The computer-generated scores for a total of 3,613 examinee performances across 15 vignettes were compared with those produced by two three-member panels of experienced graders. The two systems produced identical scores for 69% of the design solutions. There was a one-category disagreement for 17% (A—I or I—U), and a two-category disagreement (A—U) for 14%.
A subset of the pairs of scores that were discordant was reviewed by the human scorers. Of these 298 cases, there was perfect agreement for 43% after review.
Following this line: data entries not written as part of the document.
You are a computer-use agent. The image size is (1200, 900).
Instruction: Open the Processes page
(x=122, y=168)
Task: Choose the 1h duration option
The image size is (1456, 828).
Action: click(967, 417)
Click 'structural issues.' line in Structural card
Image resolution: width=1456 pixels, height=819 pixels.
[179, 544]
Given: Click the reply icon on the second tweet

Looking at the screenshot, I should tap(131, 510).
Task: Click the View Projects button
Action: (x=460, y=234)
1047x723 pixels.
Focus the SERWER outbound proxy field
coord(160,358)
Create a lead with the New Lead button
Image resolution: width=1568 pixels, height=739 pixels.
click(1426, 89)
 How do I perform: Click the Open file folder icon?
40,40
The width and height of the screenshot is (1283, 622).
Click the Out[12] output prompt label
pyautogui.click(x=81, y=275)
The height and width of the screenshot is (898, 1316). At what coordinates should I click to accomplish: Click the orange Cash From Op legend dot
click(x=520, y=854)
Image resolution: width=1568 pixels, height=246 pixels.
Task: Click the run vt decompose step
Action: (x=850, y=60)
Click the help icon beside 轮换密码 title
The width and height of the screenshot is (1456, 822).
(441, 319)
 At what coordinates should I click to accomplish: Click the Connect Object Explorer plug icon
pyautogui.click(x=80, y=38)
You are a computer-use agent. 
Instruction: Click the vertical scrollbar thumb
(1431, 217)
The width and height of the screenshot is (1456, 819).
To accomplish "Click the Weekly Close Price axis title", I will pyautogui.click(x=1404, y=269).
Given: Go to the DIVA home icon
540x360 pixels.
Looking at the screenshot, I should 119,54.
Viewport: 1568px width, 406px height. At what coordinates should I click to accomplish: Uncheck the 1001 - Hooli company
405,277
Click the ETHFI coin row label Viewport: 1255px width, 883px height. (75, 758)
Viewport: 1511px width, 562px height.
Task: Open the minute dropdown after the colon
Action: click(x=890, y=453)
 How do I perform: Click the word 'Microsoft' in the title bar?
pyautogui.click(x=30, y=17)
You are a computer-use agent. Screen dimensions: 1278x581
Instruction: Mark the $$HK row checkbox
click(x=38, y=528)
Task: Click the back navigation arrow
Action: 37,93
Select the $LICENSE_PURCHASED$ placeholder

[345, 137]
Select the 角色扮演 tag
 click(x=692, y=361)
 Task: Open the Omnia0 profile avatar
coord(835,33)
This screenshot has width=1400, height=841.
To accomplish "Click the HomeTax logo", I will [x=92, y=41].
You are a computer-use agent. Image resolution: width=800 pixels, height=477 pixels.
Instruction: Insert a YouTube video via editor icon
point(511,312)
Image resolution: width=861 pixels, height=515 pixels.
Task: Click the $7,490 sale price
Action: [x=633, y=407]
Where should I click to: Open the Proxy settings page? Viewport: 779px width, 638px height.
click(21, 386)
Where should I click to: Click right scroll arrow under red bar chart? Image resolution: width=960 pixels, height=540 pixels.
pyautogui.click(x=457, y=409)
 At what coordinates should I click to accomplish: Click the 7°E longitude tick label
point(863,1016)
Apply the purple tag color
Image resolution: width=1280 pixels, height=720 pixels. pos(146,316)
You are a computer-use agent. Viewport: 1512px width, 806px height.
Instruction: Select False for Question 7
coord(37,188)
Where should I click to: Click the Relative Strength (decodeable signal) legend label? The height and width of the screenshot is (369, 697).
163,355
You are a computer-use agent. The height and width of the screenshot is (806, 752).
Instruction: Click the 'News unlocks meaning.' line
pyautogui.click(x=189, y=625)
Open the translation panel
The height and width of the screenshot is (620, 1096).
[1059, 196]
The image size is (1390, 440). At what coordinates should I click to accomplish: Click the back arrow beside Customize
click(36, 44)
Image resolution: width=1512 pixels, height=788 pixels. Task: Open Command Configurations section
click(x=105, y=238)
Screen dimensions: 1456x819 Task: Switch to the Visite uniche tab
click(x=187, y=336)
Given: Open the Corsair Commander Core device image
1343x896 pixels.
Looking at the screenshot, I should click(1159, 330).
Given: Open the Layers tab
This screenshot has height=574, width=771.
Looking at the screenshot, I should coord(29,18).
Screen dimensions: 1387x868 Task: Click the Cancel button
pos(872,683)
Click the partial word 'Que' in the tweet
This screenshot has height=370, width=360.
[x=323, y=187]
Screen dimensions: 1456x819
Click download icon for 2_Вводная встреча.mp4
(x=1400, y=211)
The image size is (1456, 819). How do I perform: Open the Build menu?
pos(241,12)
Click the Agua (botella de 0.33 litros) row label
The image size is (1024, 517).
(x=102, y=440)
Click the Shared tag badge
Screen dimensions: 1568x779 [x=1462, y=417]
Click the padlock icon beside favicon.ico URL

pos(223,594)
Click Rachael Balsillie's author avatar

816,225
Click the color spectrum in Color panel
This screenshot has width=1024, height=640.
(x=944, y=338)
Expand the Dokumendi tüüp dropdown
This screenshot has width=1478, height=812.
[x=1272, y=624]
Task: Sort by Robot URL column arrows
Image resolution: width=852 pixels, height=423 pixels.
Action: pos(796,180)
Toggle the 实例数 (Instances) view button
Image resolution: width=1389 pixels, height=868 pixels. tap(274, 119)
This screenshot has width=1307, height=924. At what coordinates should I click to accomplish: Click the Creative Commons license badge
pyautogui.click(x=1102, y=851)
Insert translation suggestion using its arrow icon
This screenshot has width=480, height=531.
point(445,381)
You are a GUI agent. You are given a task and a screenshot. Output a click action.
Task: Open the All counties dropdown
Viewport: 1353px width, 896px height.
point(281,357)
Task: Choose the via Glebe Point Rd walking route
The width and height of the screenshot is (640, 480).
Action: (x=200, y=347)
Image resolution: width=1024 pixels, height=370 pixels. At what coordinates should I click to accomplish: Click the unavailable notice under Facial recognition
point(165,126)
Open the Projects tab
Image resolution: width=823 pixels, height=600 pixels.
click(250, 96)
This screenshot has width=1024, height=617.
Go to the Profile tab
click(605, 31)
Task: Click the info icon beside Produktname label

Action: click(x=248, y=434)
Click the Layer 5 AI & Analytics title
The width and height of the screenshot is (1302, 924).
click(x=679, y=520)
There remained a one-category disagreement for 28% of the solutions and a two-category disagreement for 30%. Six sources for these human—computer disagreements were identified: 1) subjective criteria; 2) objective criteria; 3) tolerances/weighting; 4) details; 5) examinee task interpretation; and 6) unjustified.
The authors noted that, "The human graders found some types of automated scoring evidence to be incontrovertible while at other times they felt the human holistic scores captured solution nuances overlooked by the ‘mental model’ in automated scoring (p 177)."
They concluded that the automated scoring system sufficiently captures expert human judgment for it to be useful; furthermore, it has several advantages, including reproducibility, consistency, objectivity, reliability, and efficiency. These results are encouraging because they demonstrate that it is possible to develop automated scoring systems for complex, constructed-response test items.